KEY POINTS:
If actions speak louder than words, Labour was the winner on Day One of the official election campaign - game, set and match.
In the fight over which of the two major parties is best at running the economy, Labour scored a significant tactical victory.
National will be kicking itself. It should have seen what was coming.
With world financial markets in turmoil and pressure building on the Government to do something, it was inconceivable that Helen Clark would launch Labour's election campaign without promising some action in response to the international crisis.
Not to have responded would have laid Labour open to charges of fiddling while the world's stock markets are incinerating.

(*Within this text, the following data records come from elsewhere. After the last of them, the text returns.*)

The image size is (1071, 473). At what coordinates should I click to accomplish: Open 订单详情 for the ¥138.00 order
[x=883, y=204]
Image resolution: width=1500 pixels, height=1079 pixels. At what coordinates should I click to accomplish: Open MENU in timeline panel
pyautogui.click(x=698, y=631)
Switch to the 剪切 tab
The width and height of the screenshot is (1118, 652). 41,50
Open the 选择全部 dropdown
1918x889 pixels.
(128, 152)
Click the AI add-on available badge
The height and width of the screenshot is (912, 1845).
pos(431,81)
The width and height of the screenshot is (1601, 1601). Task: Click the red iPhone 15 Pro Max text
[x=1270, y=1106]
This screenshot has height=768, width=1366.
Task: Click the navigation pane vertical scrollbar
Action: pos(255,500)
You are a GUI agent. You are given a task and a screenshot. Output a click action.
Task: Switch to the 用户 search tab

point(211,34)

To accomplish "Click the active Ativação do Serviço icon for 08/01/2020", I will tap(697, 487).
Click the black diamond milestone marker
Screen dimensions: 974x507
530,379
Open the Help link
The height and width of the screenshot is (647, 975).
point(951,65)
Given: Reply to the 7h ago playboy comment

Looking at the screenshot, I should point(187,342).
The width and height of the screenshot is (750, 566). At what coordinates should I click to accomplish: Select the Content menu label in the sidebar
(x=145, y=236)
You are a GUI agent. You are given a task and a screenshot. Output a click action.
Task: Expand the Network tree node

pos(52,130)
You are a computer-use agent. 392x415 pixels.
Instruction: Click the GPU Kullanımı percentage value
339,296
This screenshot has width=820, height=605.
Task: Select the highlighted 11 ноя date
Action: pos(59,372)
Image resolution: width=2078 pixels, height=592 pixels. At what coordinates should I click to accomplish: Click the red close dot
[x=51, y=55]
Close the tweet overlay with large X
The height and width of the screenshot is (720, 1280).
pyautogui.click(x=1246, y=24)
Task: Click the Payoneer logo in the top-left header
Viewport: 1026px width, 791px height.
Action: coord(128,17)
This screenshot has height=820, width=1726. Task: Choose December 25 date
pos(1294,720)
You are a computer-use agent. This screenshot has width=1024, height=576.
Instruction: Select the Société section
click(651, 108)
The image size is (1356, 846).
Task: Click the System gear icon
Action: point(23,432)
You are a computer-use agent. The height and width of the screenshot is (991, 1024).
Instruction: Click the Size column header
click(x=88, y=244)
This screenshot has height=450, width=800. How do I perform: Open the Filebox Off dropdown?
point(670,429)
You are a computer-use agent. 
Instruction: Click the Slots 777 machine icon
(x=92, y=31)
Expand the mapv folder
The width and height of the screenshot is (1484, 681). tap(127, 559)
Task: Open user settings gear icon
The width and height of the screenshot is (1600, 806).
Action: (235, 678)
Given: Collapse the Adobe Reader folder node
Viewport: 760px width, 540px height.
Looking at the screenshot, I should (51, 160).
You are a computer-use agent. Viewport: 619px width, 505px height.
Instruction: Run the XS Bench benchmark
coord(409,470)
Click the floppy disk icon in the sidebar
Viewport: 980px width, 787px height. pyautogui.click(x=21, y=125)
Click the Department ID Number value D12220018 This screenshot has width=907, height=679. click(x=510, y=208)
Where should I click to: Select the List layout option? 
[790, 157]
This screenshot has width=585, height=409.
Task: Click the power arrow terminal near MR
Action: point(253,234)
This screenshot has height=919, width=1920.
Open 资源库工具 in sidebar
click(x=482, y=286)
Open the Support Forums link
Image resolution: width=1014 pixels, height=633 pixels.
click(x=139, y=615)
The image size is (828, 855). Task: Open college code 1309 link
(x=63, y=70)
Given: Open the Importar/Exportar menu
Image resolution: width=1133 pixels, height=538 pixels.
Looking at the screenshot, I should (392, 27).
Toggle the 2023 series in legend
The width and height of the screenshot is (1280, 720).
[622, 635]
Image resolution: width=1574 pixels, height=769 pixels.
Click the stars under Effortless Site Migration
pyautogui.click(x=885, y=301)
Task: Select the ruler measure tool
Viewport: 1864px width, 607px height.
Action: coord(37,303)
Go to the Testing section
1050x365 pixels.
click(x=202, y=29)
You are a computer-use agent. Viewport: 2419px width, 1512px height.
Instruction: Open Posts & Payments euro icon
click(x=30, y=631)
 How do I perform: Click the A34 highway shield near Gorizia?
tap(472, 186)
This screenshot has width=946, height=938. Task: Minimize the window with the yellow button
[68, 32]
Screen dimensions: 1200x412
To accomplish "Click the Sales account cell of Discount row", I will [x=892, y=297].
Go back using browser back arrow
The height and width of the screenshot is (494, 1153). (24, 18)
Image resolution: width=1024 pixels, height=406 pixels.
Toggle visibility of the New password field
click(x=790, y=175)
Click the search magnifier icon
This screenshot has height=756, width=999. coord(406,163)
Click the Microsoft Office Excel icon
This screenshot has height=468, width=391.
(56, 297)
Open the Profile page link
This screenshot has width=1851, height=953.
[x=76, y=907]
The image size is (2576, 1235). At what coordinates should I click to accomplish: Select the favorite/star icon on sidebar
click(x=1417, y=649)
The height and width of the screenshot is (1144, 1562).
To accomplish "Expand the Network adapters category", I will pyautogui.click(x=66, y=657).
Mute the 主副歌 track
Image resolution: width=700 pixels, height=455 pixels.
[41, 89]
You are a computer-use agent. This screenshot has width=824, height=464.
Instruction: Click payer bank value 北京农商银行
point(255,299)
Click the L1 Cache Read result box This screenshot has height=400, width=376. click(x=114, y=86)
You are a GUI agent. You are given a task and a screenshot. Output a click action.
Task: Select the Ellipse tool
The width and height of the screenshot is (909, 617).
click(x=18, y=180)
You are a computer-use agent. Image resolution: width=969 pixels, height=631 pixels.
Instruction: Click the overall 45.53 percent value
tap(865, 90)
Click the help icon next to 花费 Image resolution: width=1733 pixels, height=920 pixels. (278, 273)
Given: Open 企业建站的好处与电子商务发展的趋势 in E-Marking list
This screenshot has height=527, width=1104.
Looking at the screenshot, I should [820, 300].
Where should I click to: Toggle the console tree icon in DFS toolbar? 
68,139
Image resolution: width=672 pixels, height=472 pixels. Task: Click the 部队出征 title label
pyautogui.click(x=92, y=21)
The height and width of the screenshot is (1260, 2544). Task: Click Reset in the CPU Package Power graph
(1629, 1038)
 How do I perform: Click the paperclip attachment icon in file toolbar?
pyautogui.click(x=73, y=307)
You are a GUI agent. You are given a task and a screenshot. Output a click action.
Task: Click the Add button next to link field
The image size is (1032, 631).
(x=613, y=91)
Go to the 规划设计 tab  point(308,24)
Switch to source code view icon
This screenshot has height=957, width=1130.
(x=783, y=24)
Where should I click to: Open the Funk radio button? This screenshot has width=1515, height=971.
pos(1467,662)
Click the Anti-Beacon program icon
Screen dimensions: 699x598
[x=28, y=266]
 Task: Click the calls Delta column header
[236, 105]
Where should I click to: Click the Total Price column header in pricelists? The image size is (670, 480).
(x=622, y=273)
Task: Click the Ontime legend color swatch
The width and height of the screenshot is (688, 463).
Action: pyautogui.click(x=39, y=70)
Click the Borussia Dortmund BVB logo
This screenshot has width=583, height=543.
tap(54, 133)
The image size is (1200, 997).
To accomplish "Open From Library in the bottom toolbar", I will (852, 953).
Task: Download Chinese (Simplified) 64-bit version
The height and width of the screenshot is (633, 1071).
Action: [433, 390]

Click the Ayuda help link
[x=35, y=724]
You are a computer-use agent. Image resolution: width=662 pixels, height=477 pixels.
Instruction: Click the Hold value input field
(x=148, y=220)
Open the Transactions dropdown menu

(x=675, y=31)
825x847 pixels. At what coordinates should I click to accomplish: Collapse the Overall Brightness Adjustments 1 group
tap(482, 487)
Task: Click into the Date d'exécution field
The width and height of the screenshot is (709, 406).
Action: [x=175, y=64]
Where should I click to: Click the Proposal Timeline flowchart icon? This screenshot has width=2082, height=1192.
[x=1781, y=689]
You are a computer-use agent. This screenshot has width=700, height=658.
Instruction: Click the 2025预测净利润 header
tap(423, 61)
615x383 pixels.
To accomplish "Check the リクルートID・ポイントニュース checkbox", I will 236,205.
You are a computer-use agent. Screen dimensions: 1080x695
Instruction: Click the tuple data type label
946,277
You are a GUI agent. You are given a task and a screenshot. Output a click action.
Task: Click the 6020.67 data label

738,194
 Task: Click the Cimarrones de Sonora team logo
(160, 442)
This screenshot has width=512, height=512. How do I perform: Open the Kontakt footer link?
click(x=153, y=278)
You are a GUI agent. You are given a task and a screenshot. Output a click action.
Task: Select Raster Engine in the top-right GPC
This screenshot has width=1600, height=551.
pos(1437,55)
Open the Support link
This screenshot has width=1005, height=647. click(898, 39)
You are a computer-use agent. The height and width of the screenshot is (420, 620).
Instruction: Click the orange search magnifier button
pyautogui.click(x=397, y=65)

It was a different story last week. John Key was on the right track, filling the political vacuum left by Labour's apparent indifference and inaction. He ran hard with the line that "firm leadership" was required to reduce the effect of the recessionary tidal wave on New Zealanders.
But it turns out Labour was working flat-out to come up with a plan. It has picked up the economic management ball and is unlikely to drop it back in National's lap.
Before Clark spoke yesterday, National had already put itself on a hiding to nothing. Key's earlier speech at National's campaign opening in Auckland's SkyCity Convention Centre said nothing new on economic policy. In fact, it said nothing new about anything.
If that was not bad enough, Labour was getting ready to lay out something really meaty just a few blocks away in the Auckland Town Hall.
There, Helen Clark trumped Key by delivering the recovery package he had been demanding, including contingency plans to save jobs and the promise of a mini-budget in December.
The upshot was that Labour looked like it was governing; National looked complacent and flat-footed.
Labour is feverishly developing detailed plans in case the economy turns turtle; National has a five-point plan, which apart from its less-than-well-received tax policy, is in desperate need of being fleshed out in far more detail.
Key was right to trust his instincts last week. His mistake was to assume Labour was doing nothing. That mistake may prove costly.